Python3 and Poetry (optional, only from installation from the GitHub repository) should be installed in the computer where Data Transfer CLI tool will be used. To install Poetry, follows this instructions

For a quick download, setup, configuration and execution of the DTCLI go to section Quick Deployment, setup, configuration and execution

CLI configuration

Configuration file

Before using the Data Transfer CLI tool, you should configure it to point at the target NIFI. The configuration file is located at the user's ~/dtcli/dtcli.cfg file. This configuration overrides (optionally) and completes the tool configuration.
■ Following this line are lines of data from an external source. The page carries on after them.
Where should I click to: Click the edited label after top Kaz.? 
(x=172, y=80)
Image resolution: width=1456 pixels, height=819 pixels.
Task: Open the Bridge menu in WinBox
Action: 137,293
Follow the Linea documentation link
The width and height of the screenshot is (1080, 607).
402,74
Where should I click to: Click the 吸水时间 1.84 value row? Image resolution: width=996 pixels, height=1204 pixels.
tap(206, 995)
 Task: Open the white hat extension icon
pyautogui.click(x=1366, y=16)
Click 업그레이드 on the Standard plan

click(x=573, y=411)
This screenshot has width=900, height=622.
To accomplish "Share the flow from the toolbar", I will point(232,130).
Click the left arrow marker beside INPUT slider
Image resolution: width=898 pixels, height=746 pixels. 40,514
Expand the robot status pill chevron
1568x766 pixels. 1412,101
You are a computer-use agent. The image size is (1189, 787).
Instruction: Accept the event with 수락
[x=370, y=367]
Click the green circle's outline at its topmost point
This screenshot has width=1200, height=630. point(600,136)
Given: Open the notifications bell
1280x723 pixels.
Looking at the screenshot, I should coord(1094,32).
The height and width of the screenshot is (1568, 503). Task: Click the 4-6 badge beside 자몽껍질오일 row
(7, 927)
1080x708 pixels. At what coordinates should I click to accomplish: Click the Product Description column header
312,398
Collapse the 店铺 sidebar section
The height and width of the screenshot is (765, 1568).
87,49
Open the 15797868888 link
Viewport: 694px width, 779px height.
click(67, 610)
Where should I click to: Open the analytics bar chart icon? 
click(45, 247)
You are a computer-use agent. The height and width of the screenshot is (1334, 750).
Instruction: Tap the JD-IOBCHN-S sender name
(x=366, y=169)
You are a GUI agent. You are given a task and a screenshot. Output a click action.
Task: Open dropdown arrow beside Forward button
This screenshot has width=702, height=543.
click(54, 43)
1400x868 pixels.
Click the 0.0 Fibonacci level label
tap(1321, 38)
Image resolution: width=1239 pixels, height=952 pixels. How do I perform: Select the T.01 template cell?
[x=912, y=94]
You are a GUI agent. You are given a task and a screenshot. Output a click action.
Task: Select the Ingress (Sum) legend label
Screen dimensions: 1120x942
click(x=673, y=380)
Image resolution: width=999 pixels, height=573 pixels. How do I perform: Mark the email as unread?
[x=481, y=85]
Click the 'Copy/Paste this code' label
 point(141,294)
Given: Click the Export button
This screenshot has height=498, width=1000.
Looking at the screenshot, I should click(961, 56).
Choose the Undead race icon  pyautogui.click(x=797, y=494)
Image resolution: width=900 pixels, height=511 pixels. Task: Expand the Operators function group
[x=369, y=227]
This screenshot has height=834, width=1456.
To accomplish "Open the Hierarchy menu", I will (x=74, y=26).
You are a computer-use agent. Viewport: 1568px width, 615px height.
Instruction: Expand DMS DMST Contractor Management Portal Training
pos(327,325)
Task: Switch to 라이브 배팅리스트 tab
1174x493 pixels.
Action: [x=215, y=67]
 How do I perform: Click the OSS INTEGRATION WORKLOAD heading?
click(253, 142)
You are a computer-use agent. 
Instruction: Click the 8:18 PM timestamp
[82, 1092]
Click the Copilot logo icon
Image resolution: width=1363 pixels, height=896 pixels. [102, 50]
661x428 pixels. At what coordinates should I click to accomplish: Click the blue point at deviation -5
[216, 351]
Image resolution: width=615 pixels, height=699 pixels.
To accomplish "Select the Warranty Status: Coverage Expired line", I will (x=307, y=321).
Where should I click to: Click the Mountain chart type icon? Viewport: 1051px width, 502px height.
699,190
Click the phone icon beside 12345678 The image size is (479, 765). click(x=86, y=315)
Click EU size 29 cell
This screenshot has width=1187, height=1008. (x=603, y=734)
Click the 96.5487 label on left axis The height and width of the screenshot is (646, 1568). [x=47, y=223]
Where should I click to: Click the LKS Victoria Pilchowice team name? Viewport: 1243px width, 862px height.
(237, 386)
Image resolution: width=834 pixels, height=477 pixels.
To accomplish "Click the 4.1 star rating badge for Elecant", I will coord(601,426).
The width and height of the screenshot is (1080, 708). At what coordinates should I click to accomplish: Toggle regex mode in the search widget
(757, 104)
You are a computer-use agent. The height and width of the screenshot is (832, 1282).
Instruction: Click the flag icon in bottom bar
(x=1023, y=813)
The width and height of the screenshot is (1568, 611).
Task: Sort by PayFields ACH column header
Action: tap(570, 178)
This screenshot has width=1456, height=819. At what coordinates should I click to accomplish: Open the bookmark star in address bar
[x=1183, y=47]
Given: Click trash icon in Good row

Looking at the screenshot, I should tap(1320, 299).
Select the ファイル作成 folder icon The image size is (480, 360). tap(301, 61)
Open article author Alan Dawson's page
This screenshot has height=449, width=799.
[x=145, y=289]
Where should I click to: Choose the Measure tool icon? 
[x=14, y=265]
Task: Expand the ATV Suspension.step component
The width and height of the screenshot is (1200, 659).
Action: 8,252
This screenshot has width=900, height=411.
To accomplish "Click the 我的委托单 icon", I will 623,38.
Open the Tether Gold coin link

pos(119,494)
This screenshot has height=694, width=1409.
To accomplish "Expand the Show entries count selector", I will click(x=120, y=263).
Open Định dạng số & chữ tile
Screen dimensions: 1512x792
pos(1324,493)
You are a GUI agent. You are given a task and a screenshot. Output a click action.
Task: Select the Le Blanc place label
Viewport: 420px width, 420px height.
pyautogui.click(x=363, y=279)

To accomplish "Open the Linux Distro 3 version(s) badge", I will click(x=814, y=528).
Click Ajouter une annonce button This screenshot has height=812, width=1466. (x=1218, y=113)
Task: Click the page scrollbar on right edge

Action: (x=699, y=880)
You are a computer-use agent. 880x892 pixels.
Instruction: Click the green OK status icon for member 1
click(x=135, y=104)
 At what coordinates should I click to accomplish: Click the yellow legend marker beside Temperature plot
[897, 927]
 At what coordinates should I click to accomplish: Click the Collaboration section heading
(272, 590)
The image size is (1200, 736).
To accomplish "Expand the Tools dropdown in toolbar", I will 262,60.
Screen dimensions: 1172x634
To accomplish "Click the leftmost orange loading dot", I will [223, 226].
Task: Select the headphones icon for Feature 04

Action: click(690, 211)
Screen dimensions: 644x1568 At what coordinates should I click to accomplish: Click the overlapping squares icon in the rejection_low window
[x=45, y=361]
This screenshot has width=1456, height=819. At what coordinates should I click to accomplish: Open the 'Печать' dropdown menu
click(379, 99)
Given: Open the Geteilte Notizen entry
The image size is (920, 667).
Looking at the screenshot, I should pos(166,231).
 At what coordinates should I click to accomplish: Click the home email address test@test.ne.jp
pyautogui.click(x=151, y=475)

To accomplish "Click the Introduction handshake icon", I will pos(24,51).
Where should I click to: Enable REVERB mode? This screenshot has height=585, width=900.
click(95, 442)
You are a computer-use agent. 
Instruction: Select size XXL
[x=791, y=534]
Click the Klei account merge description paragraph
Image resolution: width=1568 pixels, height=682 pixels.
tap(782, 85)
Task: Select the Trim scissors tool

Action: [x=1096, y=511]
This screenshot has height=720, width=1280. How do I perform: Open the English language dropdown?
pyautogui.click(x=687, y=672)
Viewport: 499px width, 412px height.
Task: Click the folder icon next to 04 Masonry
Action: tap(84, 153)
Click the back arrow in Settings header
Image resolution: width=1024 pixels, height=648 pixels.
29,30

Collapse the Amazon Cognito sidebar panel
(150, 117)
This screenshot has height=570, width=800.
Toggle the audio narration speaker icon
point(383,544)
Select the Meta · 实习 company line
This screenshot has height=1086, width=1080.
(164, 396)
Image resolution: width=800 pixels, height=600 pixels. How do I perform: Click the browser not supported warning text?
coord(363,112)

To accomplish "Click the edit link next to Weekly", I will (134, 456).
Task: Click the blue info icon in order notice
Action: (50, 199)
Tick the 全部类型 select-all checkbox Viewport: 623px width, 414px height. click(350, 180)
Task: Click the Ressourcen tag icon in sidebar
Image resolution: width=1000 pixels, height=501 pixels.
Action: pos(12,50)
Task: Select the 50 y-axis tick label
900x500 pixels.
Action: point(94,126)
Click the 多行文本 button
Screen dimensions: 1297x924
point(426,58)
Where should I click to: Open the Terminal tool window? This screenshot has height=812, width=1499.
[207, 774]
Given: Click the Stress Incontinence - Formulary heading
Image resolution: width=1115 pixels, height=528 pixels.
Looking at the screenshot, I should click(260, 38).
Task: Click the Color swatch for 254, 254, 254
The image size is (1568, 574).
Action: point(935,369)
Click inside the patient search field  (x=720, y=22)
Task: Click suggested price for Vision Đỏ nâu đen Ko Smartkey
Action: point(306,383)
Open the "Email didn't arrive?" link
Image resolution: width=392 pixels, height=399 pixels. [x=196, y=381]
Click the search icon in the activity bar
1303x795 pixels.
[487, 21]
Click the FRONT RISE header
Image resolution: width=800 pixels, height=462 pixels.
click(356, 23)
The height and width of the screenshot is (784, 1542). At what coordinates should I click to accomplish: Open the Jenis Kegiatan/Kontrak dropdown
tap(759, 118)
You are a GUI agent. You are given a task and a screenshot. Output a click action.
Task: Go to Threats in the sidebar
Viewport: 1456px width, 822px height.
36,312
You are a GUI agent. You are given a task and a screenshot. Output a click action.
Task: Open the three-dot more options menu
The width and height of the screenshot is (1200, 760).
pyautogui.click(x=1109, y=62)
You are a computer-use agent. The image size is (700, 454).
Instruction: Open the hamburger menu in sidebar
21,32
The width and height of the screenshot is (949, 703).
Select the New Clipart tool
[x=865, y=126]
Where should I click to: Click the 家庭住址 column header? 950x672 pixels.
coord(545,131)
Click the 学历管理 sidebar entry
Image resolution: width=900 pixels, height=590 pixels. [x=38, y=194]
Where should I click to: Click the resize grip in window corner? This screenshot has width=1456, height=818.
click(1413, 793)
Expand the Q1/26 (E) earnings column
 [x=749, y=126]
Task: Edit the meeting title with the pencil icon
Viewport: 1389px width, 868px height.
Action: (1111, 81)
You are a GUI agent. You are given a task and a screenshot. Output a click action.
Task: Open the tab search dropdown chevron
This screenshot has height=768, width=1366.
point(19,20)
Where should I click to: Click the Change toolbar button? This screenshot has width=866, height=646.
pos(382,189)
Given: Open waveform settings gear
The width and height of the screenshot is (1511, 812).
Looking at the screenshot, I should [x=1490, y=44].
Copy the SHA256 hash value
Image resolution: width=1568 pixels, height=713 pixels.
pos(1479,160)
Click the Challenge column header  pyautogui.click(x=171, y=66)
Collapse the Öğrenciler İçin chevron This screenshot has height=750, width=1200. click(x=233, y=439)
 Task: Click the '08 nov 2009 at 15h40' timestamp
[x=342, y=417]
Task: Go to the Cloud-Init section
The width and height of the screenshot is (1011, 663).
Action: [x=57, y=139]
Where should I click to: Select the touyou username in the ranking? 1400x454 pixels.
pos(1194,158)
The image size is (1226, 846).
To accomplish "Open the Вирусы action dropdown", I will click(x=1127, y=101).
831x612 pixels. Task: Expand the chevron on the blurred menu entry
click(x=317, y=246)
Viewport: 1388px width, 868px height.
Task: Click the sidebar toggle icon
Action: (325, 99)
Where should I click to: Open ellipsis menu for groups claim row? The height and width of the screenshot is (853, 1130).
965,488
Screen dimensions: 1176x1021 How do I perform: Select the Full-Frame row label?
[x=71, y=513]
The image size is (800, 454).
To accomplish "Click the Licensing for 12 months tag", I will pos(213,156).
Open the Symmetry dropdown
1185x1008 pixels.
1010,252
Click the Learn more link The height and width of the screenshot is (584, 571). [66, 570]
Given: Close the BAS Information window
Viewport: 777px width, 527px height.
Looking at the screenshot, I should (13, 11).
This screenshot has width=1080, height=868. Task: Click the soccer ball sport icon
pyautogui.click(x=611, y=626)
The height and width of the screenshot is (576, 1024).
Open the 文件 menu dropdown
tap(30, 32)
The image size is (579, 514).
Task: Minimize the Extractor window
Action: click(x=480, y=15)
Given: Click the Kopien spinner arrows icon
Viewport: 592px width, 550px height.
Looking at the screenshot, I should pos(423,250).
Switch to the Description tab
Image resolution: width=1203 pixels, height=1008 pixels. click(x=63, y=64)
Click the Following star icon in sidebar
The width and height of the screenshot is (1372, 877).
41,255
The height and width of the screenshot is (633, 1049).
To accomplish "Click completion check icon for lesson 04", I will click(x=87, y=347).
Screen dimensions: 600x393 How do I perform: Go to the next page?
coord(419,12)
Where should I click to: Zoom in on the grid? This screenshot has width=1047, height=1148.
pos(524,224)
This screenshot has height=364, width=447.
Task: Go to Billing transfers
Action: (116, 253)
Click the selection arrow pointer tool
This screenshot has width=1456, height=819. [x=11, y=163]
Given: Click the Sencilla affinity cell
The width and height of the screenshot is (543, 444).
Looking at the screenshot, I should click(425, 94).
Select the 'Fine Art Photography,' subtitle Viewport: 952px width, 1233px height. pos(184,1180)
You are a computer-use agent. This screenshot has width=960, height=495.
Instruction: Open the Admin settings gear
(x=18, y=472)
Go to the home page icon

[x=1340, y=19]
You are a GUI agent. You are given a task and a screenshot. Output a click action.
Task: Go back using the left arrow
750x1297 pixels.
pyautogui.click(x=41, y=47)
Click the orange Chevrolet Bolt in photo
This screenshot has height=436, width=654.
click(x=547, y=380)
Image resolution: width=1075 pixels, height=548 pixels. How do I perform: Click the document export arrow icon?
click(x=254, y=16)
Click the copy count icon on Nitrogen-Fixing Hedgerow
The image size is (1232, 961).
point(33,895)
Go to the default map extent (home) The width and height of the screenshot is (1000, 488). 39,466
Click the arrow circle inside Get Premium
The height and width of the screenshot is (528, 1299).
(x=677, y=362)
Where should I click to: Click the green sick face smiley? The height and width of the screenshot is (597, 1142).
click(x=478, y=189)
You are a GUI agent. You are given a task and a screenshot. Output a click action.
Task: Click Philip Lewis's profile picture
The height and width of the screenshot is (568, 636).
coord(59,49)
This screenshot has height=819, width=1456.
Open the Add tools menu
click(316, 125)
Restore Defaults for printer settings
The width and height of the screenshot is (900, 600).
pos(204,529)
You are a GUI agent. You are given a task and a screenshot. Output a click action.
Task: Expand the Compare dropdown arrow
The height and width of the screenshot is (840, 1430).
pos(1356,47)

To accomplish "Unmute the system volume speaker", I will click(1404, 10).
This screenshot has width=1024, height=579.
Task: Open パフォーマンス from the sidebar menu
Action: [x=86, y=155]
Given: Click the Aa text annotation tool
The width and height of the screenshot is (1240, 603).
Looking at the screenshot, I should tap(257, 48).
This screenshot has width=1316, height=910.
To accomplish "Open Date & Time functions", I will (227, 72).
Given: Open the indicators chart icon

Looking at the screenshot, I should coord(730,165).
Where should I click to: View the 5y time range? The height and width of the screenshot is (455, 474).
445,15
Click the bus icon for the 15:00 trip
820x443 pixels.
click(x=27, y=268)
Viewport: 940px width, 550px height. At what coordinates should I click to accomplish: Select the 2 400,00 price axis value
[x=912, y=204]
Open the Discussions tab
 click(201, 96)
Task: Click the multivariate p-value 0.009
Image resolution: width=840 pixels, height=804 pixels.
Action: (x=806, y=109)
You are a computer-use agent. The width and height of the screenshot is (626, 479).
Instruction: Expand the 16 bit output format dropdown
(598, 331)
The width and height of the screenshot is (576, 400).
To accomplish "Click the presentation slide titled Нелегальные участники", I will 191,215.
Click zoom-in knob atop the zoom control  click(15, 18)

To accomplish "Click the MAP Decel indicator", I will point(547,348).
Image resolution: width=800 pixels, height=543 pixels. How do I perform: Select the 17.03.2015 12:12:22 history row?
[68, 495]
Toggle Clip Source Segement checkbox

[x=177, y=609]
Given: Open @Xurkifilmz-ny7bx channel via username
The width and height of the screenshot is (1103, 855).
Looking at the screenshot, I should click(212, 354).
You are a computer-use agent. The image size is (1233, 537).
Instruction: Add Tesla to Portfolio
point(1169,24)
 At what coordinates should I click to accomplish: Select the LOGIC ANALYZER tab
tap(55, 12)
The default tool configuration is:

[Nifi]
nifi_endpoint=http://localhost:8443
nifi_upload_folder=/opt/nifi/data/upload
nifi_download_folder=/opt/nifi/data/download
nifi_secure_connection=True

[Keycloak]
keycloak_endpoint=https://idm.hidalgo2.eu
keycloak_client_id=nifi

[Logging]
logging_level=INFO

[Network]
check_status_sleep_lapse=5

Under the NIFI section,

  • We define the url of the NIFI service (nifi_endpoint),
  • We also specify a folder (nifi_upload_folder) in NIFI server where to upload files
  • And another folder (nifi_download_folder) where from to download files. These folder must be accessible by the NIFI service (ask NIFI administrator for details).
  • Additionally, you cat set if NIFI servers listens on a secure HTTPS connection (nifi_secure_connection=True) or on a non-secure HTTP (nifi_secure_connection=False)

Under the Keycloak section, you can configure the Keycloak integrated with NIFI, specifying:

  • The Keycloak service endpoint (keycloak_endpoint)
  • The NIFI client in Keycloak (keycloak_client)

Under the Logging section, you can configure the logging level. Logfile *dtcli.log" is located at the workdir of the process that executes the library.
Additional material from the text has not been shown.